**PROBLEM STATEMENT:** Whenever the string "square" appears in a line below, please copy the line out.

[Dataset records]
------------------------------------------------------------------------

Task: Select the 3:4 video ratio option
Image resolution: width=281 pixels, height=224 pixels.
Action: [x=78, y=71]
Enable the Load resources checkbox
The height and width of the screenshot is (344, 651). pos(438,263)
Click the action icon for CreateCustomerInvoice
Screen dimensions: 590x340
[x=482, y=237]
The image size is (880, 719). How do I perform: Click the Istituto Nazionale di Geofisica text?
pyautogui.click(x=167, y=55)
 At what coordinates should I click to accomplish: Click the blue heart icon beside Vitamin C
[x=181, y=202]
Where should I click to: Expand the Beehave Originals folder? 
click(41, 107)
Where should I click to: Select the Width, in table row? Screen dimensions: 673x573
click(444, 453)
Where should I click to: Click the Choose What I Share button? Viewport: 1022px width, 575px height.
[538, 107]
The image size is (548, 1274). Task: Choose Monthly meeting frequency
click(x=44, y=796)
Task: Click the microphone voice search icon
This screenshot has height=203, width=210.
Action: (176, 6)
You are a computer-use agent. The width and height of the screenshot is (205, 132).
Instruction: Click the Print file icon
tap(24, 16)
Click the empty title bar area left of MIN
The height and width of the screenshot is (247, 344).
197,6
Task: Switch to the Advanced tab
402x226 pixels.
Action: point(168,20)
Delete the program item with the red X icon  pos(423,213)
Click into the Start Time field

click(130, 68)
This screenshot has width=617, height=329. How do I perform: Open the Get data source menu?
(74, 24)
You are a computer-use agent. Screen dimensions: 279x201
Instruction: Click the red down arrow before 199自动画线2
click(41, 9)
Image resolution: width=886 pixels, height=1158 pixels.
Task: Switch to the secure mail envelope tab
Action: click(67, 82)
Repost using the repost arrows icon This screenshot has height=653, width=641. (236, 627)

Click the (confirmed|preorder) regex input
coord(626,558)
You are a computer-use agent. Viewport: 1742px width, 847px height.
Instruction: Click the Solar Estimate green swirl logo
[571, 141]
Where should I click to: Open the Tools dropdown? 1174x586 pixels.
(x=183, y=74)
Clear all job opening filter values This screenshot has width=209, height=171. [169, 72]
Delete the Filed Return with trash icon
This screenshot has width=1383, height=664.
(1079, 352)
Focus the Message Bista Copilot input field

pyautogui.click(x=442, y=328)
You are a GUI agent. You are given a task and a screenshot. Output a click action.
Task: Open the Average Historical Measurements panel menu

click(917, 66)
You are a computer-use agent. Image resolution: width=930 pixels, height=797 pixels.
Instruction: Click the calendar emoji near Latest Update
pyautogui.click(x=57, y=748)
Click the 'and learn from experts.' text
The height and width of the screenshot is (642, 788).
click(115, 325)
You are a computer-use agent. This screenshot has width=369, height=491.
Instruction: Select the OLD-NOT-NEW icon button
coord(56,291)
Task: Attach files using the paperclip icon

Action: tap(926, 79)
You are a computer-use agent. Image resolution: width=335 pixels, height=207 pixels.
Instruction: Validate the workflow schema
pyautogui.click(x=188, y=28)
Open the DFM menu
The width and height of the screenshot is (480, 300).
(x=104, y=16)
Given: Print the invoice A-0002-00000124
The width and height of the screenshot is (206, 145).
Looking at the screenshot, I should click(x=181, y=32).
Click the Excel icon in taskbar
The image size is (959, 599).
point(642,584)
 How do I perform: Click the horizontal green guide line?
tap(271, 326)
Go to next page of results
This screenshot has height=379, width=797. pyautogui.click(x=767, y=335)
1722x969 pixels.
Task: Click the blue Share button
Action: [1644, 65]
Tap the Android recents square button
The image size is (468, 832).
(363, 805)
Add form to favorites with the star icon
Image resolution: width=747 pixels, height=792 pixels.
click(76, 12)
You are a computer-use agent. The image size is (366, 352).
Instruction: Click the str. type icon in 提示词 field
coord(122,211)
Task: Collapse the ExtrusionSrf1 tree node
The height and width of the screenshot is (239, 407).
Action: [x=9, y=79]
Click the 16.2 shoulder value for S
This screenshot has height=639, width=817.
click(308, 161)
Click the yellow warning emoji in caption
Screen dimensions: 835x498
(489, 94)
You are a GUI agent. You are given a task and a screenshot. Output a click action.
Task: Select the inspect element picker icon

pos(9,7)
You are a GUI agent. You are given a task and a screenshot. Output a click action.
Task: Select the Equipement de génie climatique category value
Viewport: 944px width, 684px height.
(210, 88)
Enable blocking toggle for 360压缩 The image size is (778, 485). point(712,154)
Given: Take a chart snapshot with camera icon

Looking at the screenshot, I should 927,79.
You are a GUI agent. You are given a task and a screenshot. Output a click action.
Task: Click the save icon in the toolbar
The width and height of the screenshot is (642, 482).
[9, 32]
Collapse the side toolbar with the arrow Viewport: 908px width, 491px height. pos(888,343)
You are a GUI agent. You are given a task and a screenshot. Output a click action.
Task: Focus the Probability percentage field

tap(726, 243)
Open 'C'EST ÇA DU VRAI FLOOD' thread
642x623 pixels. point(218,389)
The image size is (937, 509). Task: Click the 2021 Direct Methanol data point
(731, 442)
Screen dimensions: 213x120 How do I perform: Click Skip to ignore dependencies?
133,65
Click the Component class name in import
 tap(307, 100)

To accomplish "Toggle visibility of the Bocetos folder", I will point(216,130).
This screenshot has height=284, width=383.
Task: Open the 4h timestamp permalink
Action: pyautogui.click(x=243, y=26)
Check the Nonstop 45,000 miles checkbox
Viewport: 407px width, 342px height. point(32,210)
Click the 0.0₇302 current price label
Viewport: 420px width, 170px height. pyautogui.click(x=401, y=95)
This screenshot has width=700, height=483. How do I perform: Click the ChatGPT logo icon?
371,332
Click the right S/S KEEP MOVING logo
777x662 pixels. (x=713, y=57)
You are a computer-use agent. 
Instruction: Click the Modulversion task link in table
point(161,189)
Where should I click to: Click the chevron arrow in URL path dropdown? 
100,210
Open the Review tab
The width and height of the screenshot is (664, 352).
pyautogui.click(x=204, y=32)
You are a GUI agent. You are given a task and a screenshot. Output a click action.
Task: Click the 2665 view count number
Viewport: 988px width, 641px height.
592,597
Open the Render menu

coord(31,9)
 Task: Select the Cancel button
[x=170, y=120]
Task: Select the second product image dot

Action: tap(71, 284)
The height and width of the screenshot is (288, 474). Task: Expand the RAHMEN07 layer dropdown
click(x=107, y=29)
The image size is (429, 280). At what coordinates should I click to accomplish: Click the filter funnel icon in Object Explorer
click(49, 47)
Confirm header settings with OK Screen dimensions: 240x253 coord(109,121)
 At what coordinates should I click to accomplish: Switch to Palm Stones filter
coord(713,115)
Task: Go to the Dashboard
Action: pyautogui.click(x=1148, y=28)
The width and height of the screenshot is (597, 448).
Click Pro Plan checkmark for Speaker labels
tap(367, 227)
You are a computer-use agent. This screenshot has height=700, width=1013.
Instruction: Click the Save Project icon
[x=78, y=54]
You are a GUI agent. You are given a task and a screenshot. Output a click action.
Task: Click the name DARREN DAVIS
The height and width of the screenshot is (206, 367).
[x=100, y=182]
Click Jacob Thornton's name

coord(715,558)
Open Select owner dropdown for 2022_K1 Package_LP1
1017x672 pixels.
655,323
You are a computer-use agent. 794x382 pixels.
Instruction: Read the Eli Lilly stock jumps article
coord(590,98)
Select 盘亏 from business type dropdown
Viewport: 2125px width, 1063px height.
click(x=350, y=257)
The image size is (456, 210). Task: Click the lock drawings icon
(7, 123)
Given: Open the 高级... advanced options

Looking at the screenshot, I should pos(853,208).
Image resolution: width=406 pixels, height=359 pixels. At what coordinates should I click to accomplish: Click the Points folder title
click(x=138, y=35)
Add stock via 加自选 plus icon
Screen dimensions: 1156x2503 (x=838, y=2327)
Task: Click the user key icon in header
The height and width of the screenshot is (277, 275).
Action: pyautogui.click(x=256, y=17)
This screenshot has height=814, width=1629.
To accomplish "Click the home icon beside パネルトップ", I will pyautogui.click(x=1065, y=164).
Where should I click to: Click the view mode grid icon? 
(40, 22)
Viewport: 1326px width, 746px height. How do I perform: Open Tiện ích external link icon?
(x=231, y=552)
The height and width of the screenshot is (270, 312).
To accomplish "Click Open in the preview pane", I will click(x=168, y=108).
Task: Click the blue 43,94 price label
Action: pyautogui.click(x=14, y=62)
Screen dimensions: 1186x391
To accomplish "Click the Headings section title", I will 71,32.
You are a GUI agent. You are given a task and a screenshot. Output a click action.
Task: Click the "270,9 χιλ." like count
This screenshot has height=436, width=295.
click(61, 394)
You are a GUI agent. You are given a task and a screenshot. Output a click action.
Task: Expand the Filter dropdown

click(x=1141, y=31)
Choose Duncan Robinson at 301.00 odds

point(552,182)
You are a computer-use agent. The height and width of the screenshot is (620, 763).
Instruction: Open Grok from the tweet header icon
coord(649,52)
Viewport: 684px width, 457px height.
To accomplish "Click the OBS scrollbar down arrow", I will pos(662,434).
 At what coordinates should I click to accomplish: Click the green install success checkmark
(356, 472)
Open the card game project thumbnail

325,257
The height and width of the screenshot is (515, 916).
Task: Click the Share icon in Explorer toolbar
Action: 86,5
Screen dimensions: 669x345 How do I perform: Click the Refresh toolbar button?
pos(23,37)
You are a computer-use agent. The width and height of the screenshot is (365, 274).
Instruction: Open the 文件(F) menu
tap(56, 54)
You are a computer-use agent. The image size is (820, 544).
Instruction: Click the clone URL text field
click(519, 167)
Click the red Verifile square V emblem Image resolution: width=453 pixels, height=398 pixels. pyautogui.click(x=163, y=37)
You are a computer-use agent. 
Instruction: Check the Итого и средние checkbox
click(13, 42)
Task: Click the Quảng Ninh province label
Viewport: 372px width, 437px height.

------------------------------------------------------------------------

**WORKED SOLUTION:**
Tap the Android recents square button
Click the red Verifile square V emblem Image resolution: width=453 pixels, height=398 pixels. pyautogui.click(x=163, y=37)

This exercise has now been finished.